3.1 Introduction

When you have created a nice and powerful script to generate a 3D structure, you will most likely want to visually inspect that you have indeed created that what you intended. Usually you even will want or need to see intermediate results before you can continue your development. For this purpose the pyFormex GUI offers a canvas where structures can be drawn by functions called from a script and interactively be manipulated by menus options and toolbar buttons.

The 3D drawing and rendering functionality is based on OpenGL. Therefore you will need to have OpenGL available on your machine, either in hardware or software. Hardware accelerated OpenGL will of course speed up and ease operations.

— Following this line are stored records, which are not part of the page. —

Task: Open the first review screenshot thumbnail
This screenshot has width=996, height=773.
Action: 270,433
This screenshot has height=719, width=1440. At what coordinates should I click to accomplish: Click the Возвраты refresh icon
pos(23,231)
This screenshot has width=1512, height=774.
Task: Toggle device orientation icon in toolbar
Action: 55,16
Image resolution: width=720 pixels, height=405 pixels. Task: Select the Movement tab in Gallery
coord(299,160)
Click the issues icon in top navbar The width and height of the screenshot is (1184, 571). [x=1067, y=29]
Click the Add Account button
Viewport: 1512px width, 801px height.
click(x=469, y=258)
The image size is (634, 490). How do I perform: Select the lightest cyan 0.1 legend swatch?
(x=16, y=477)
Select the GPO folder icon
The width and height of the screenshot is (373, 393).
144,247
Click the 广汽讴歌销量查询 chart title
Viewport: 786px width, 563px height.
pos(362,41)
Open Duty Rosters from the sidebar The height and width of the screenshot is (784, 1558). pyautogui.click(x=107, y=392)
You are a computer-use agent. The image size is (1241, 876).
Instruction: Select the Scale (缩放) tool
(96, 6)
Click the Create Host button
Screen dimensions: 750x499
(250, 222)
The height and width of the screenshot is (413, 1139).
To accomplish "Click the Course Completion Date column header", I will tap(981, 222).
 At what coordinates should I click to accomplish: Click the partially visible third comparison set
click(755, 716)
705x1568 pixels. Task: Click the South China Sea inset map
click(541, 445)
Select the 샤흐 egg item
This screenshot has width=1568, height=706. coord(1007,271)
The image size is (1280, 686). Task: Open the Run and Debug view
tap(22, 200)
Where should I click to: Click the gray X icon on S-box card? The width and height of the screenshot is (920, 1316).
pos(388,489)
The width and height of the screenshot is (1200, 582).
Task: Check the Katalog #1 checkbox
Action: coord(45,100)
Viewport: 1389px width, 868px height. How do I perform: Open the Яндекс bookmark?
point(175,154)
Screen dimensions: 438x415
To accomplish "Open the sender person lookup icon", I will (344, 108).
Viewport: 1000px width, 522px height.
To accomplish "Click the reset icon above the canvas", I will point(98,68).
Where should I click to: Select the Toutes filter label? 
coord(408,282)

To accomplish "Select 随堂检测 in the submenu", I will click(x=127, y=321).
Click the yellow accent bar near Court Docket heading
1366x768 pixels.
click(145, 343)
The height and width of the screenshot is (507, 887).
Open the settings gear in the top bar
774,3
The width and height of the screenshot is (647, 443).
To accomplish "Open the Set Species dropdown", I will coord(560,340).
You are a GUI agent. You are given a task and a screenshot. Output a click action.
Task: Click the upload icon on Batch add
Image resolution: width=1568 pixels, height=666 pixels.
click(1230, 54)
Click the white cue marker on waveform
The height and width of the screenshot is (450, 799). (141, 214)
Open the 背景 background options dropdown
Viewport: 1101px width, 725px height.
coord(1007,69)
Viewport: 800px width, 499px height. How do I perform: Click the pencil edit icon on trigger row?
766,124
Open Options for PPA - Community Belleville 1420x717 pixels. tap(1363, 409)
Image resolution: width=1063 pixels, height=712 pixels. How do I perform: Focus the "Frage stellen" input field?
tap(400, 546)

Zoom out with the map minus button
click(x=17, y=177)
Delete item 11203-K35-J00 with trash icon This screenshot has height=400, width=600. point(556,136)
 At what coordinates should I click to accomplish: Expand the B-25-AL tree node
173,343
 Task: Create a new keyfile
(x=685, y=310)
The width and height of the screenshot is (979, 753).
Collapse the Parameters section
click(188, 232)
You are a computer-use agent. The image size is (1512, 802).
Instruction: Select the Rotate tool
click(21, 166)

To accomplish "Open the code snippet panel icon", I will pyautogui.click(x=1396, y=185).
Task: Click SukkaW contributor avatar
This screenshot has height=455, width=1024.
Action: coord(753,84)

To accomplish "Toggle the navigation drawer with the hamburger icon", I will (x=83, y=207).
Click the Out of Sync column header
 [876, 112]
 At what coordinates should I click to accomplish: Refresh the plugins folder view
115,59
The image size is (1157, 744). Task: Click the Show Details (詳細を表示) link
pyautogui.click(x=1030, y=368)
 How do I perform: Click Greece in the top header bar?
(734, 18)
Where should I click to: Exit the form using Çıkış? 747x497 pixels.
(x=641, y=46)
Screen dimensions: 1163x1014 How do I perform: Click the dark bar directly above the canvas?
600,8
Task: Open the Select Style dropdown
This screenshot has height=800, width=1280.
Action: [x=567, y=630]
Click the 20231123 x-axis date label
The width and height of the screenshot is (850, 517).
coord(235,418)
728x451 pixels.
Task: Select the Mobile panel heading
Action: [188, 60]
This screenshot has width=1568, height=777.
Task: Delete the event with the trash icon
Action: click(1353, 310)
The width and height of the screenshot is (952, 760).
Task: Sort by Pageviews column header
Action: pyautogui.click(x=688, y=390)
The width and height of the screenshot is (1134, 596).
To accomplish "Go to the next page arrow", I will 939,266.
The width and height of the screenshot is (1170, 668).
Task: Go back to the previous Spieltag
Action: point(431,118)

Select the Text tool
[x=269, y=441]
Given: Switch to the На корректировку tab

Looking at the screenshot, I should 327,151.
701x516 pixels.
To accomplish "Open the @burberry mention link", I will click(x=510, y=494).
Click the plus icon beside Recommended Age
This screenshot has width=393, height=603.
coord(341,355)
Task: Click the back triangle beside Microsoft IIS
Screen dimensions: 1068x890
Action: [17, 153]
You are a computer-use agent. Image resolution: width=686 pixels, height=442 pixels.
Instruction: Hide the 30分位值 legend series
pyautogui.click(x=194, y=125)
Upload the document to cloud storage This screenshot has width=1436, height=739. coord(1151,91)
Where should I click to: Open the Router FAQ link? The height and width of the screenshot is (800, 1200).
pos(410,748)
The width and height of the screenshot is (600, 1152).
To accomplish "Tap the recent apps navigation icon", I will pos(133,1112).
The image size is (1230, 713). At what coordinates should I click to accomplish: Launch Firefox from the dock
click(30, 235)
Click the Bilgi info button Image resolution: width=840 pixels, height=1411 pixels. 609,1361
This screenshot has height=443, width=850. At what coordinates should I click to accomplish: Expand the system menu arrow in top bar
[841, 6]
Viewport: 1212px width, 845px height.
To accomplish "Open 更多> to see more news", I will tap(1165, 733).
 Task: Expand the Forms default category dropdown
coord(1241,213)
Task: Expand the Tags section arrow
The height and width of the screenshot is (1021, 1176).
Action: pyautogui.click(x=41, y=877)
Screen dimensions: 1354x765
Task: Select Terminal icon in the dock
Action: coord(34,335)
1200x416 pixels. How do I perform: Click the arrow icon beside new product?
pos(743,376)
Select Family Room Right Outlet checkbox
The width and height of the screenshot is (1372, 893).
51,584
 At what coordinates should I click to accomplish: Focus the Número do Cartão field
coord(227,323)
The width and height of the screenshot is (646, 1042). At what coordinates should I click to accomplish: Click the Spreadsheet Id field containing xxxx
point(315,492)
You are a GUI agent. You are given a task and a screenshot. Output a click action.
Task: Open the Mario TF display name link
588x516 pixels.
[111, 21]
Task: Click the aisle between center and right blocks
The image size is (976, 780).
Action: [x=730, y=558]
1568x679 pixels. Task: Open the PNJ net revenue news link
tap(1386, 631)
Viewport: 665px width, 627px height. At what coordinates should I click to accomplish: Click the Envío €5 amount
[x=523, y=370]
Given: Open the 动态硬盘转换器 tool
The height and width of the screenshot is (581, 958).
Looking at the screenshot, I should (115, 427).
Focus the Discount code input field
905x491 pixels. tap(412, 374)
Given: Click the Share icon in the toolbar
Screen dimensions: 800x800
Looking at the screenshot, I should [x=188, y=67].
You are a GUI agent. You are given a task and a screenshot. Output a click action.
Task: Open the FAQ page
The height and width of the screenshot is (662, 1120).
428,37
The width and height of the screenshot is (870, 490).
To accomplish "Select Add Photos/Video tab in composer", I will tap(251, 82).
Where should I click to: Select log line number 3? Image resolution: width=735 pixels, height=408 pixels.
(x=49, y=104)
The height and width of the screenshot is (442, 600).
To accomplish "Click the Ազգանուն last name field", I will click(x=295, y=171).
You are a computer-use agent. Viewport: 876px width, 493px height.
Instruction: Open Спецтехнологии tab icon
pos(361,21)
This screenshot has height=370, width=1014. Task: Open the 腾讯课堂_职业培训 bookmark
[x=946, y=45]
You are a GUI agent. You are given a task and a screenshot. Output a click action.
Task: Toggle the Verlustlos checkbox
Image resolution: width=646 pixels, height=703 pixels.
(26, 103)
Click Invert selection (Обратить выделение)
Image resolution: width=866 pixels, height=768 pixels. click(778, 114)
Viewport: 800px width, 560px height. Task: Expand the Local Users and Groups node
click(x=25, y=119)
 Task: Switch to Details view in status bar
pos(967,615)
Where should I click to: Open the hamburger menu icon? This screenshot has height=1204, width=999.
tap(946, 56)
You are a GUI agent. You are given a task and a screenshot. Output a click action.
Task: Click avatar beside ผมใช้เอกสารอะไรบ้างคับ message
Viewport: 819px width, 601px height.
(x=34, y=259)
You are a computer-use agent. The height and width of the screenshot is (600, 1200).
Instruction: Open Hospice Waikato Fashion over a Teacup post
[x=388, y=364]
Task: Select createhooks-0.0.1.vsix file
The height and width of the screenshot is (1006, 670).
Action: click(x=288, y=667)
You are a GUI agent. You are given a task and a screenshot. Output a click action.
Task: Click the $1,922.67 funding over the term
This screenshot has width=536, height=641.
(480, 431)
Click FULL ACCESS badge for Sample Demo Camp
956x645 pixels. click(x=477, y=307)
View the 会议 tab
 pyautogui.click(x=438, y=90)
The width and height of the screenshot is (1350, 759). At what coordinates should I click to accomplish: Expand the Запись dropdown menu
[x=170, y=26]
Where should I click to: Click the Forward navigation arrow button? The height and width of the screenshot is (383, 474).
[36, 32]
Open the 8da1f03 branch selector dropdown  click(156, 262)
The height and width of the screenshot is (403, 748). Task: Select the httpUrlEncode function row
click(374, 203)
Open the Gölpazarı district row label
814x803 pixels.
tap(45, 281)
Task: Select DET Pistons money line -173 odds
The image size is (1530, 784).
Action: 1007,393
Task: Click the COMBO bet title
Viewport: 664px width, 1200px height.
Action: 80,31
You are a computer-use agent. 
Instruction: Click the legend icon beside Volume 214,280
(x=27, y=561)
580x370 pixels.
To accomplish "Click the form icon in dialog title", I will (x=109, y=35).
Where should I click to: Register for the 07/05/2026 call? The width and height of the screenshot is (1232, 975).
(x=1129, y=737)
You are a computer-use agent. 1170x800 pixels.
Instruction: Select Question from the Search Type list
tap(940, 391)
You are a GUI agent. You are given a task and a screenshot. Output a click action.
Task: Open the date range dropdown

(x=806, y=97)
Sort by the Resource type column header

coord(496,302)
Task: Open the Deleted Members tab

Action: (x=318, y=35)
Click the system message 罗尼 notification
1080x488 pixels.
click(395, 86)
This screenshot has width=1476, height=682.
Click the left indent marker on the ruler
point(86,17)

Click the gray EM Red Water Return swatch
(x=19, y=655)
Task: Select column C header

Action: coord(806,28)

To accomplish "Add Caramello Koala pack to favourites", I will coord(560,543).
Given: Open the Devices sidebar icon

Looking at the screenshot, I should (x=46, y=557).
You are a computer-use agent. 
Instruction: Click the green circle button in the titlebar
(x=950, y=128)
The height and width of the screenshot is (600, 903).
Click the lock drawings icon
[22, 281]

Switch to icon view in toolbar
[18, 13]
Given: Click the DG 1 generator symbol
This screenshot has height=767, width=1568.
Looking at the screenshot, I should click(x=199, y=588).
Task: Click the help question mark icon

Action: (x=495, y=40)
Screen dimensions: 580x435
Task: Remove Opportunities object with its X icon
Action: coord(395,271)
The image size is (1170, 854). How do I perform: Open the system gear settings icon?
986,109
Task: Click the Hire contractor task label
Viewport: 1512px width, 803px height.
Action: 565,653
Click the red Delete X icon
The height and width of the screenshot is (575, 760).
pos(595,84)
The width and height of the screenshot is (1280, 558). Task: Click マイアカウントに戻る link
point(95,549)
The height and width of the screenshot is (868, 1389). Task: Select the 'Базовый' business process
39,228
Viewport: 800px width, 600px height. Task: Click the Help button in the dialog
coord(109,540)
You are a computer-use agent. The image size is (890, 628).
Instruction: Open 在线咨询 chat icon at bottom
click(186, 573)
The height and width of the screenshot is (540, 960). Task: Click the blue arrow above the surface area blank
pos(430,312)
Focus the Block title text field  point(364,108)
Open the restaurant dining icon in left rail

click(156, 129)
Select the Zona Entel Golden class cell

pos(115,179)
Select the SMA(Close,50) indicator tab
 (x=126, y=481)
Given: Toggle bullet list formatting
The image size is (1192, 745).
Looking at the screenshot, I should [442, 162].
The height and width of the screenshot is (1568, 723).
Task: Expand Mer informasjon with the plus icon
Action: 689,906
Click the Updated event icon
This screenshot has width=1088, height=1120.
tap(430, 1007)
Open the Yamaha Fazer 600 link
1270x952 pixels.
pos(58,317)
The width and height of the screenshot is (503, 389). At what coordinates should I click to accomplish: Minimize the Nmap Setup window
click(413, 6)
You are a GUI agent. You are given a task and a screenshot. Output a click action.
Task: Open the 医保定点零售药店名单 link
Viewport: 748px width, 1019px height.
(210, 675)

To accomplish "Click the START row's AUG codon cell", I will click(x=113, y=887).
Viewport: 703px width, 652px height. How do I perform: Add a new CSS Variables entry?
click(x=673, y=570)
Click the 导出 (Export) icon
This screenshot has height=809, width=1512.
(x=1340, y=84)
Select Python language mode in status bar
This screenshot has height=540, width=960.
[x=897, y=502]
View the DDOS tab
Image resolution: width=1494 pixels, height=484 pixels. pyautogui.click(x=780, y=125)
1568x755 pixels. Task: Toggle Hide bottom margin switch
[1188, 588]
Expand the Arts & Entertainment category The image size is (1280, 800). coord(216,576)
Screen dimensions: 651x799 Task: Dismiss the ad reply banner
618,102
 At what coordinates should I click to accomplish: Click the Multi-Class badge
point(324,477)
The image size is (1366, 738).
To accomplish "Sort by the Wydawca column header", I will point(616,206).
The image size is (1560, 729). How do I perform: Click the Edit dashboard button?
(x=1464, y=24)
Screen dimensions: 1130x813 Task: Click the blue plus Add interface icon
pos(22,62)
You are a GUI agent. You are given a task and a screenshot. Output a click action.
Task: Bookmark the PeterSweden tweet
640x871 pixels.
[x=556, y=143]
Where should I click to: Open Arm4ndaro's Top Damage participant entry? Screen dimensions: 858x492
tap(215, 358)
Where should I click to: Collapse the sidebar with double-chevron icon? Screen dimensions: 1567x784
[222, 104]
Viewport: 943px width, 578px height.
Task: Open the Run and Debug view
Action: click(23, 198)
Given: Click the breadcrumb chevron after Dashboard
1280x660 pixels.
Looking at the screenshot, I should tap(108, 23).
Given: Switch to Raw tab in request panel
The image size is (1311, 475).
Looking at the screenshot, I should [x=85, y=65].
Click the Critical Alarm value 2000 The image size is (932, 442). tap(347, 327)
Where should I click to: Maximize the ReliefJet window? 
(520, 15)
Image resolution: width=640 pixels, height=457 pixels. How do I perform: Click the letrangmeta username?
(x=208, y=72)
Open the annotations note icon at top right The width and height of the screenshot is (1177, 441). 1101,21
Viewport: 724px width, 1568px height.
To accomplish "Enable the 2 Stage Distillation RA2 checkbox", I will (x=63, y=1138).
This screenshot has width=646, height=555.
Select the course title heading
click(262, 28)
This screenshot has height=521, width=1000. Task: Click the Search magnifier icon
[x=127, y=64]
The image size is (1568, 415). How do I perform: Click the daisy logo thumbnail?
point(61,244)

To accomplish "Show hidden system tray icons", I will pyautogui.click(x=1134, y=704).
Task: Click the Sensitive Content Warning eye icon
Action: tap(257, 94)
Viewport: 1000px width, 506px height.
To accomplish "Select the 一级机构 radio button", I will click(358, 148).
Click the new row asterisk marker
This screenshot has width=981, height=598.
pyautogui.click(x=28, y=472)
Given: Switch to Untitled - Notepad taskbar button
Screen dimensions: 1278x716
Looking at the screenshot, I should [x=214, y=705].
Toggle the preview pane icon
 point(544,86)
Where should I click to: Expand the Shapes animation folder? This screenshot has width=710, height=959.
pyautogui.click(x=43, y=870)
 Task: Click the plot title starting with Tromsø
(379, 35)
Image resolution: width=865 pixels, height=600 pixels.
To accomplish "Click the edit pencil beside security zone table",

The drawing canvas of pyFormex actually is not a single canvas, but can be split up into multiple viewports. They can be used individually for drawing different items, but can also be linked together to show different views of the same scene. The details about using multiple viewports are described in section 3.5. The remainder of this chapter will treat the canvas as if it was a single viewport.

pyFormex distinguishes three types of items that can be drawn on the canvas: actors, marks and decorations. The most important class are the actors: these are 3D geometrical structures defined in the global world coordinates. The 3D scene formed by the actors is viewed by a camera from a certain position, with a certain orientation and lens. The result as viewed by the camera is shown on the canvas. The pyFormex scripting language and the GUI provide ample means to move the camera and change the lens settings, allowing translation, rotation, zooming, changing perspective. All the user needs to do to get an actor displayed with the current camera settings, is to add that actor to the scene. There are different types of actors available, but the most important is the FormexActor: a graphical representation of a Formex. It is so important that there is a special function with lots of options to create a FormexActor and add it to the OpenGL scene. This function, draw(), will be explained in detail in the next section.

The second type of canvas items, marks, differ from the actors in that only their position in world coordinates is fixed, but not their orientation. Marks are always drawn in the same way, irrespective of the camera settings. The observer will always have the same view of the item, though it can (and will) move over the canvas when the camera is changed. Marks are primarily used to attach fixed attributes to certain points of the actors, e.g. a big dot, or a text dispaying some identification of the point.

Finally, pyFormex offers decorations, which are items drawn in 2D viewport coordinates and unchangeably attached to the viewport. This can e.g. be used to display text or color legends on the view.